Goal of the exercise: Could you copy every line of the data that contains "tree"?

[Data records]
******************************

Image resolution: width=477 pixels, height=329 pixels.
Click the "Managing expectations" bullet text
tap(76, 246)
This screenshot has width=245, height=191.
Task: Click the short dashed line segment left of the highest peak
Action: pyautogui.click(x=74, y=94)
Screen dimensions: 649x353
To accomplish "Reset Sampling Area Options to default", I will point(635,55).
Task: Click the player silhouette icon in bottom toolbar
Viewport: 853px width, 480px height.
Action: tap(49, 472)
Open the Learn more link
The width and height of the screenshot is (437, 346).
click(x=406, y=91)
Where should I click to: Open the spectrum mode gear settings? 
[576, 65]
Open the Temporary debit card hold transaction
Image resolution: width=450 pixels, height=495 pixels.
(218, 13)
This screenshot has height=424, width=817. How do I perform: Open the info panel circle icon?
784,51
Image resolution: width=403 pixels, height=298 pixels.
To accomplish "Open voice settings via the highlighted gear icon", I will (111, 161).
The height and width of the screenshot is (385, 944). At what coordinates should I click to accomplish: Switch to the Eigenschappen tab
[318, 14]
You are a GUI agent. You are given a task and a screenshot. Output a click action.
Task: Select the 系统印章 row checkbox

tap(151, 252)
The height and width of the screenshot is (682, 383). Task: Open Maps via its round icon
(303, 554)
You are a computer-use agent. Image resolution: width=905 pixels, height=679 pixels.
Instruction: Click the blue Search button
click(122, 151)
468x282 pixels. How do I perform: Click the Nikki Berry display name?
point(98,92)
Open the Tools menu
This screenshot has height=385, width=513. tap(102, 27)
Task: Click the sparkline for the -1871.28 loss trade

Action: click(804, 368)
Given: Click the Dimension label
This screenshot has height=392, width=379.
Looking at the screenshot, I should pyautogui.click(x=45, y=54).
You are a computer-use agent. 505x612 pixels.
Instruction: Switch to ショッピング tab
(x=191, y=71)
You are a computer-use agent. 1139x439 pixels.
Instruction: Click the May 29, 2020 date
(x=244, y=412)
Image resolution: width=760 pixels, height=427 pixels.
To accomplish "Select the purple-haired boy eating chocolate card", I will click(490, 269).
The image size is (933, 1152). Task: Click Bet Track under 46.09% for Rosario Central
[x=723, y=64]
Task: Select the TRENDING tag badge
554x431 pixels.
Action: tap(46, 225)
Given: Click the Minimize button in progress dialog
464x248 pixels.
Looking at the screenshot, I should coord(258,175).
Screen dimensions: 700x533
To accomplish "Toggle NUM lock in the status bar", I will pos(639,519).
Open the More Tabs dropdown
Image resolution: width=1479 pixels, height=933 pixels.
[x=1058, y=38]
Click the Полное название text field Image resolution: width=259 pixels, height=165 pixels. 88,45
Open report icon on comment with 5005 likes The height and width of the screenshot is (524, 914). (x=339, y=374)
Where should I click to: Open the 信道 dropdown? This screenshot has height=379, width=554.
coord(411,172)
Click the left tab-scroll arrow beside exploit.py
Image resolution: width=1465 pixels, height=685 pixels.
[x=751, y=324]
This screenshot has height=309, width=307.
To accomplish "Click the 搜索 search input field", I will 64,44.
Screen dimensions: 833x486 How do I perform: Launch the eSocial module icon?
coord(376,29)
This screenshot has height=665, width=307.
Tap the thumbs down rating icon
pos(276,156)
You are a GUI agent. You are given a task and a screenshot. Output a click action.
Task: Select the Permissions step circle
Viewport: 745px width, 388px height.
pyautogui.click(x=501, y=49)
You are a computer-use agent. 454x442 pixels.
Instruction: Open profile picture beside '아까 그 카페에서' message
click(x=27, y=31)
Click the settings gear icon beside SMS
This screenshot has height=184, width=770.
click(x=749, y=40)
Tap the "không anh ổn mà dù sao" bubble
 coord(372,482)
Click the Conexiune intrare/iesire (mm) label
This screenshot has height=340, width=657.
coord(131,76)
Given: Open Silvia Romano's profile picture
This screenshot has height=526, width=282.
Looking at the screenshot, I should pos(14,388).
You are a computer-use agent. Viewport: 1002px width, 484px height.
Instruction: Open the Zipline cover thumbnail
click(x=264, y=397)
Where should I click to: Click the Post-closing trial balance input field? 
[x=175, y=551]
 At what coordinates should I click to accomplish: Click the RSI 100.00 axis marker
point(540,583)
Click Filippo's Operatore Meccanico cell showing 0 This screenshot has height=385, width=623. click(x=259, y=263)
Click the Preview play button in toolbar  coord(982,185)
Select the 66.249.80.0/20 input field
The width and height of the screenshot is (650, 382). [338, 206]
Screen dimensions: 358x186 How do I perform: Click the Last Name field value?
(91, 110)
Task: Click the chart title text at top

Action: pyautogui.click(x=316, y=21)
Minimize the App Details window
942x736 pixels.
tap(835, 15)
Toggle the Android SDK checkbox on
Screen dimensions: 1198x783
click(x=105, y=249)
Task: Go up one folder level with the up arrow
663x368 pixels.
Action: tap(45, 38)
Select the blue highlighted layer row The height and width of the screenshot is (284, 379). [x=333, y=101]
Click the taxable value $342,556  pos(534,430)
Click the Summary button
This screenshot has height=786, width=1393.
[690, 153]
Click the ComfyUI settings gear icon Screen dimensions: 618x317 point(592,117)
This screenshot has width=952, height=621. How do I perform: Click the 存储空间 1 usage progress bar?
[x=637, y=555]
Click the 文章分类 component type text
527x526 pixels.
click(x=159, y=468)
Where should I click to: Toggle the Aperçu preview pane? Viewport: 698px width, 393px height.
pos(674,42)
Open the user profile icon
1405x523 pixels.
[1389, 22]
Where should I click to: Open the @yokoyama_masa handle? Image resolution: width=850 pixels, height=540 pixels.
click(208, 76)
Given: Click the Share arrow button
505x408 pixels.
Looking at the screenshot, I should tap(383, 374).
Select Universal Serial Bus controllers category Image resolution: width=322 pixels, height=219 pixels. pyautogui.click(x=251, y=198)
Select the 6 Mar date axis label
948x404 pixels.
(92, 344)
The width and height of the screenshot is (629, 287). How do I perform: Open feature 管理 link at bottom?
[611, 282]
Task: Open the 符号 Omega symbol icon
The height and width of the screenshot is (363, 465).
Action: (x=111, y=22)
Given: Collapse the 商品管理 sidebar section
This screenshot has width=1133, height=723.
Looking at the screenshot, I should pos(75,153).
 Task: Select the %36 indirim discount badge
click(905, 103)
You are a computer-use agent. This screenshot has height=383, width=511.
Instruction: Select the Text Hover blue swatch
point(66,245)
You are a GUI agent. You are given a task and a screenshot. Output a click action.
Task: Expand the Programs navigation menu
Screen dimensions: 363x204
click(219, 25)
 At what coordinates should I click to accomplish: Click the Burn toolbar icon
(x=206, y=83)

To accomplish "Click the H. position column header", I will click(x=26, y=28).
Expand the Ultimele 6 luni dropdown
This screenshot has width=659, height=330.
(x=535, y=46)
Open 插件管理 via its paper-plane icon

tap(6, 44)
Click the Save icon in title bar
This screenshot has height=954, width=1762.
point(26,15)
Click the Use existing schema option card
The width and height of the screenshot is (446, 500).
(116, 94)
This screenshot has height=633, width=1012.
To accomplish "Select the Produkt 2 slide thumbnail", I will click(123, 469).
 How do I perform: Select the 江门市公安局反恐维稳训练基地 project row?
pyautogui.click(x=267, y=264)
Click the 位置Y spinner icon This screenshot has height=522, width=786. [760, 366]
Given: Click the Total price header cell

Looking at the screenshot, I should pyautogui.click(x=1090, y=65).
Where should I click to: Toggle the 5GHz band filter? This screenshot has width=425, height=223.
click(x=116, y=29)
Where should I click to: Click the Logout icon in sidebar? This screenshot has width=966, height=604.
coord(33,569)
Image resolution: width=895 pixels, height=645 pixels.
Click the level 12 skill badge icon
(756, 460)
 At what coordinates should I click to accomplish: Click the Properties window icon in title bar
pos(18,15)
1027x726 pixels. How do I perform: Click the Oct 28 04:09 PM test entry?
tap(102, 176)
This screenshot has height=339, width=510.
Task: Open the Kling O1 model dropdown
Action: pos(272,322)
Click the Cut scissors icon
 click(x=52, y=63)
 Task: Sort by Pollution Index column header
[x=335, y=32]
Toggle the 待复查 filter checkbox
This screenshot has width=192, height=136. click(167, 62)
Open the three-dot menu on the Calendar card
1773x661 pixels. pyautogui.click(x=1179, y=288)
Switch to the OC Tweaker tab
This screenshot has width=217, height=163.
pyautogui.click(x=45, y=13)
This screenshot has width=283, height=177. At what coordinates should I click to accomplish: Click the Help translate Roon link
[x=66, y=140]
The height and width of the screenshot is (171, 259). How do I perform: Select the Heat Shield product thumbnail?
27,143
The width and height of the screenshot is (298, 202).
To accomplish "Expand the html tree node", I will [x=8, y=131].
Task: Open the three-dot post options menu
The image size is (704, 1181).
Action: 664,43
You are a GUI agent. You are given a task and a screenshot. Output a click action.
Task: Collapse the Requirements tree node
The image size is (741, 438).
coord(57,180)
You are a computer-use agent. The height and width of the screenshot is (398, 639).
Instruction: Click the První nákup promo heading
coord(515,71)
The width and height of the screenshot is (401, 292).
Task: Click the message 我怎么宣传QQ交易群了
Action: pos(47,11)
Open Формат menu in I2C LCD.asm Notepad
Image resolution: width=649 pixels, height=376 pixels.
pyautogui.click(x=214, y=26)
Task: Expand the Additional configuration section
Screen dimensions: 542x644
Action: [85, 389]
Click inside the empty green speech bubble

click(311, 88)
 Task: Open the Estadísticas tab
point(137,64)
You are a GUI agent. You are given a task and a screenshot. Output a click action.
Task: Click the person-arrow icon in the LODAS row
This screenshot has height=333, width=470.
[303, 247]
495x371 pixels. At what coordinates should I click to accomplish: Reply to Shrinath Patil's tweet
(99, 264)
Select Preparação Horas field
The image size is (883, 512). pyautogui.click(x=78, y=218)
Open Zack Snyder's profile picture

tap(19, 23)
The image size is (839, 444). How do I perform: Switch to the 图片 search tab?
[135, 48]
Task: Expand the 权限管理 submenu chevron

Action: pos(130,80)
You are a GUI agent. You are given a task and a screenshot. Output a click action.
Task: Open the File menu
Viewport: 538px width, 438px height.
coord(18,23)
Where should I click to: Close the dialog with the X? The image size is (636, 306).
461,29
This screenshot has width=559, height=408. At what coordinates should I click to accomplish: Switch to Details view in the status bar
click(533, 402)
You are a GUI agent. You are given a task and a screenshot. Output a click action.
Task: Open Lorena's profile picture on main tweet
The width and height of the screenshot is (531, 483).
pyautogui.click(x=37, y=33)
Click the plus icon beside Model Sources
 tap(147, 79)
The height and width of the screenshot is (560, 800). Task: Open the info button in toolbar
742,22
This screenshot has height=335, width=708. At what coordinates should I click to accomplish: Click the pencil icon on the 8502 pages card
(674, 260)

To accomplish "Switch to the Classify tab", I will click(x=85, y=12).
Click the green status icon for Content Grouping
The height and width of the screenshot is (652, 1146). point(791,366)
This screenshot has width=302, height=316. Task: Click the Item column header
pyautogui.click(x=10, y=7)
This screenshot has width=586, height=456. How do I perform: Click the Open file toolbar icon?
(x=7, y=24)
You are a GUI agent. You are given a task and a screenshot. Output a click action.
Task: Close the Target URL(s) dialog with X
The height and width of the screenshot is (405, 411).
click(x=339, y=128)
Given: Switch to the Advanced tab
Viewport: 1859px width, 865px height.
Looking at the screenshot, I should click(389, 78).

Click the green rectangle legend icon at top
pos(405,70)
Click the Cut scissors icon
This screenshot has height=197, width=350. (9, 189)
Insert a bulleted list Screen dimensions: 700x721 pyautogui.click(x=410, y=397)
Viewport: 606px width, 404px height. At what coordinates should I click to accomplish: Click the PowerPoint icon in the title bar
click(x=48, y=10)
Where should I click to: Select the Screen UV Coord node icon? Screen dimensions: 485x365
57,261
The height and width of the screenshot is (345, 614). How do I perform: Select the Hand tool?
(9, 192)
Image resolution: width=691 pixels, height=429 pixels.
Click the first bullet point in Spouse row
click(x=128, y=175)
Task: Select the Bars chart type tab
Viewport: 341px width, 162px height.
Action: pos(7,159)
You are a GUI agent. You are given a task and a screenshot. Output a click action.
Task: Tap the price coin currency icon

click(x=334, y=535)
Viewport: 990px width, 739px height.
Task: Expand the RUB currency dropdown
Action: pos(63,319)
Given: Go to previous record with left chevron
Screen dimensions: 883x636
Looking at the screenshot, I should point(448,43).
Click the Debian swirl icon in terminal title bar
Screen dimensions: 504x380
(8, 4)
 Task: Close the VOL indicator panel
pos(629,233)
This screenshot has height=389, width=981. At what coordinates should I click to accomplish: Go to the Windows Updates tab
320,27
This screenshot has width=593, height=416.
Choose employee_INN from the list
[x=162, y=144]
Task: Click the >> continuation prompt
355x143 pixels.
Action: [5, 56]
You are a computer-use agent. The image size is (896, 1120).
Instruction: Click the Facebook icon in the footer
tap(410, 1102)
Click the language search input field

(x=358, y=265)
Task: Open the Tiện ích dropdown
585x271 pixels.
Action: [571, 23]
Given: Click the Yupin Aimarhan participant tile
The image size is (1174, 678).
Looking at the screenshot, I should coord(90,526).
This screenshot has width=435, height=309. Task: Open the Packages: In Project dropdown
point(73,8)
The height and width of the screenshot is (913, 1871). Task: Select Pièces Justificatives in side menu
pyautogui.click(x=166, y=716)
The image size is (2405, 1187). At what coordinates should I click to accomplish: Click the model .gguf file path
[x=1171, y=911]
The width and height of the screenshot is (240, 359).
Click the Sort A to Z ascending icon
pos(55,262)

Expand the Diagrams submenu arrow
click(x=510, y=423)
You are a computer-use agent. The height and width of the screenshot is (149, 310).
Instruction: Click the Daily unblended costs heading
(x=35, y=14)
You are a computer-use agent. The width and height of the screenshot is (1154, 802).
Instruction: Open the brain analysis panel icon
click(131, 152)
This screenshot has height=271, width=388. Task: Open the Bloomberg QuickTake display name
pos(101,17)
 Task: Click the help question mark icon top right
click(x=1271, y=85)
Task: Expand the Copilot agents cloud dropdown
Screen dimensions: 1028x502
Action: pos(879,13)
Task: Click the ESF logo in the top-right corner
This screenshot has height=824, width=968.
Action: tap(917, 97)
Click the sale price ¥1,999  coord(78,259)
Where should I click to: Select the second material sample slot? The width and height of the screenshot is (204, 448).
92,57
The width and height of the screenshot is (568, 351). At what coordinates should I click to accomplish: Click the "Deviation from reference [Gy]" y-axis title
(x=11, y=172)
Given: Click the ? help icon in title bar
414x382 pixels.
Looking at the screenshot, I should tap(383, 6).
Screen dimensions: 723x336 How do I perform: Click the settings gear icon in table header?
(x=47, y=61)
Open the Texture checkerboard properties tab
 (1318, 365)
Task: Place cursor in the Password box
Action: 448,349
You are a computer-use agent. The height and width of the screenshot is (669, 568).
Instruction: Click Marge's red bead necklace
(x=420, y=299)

******************************

Result:
To accomplish "Expand the html tree node", I will [x=8, y=131].
Task: Collapse the Requirements tree node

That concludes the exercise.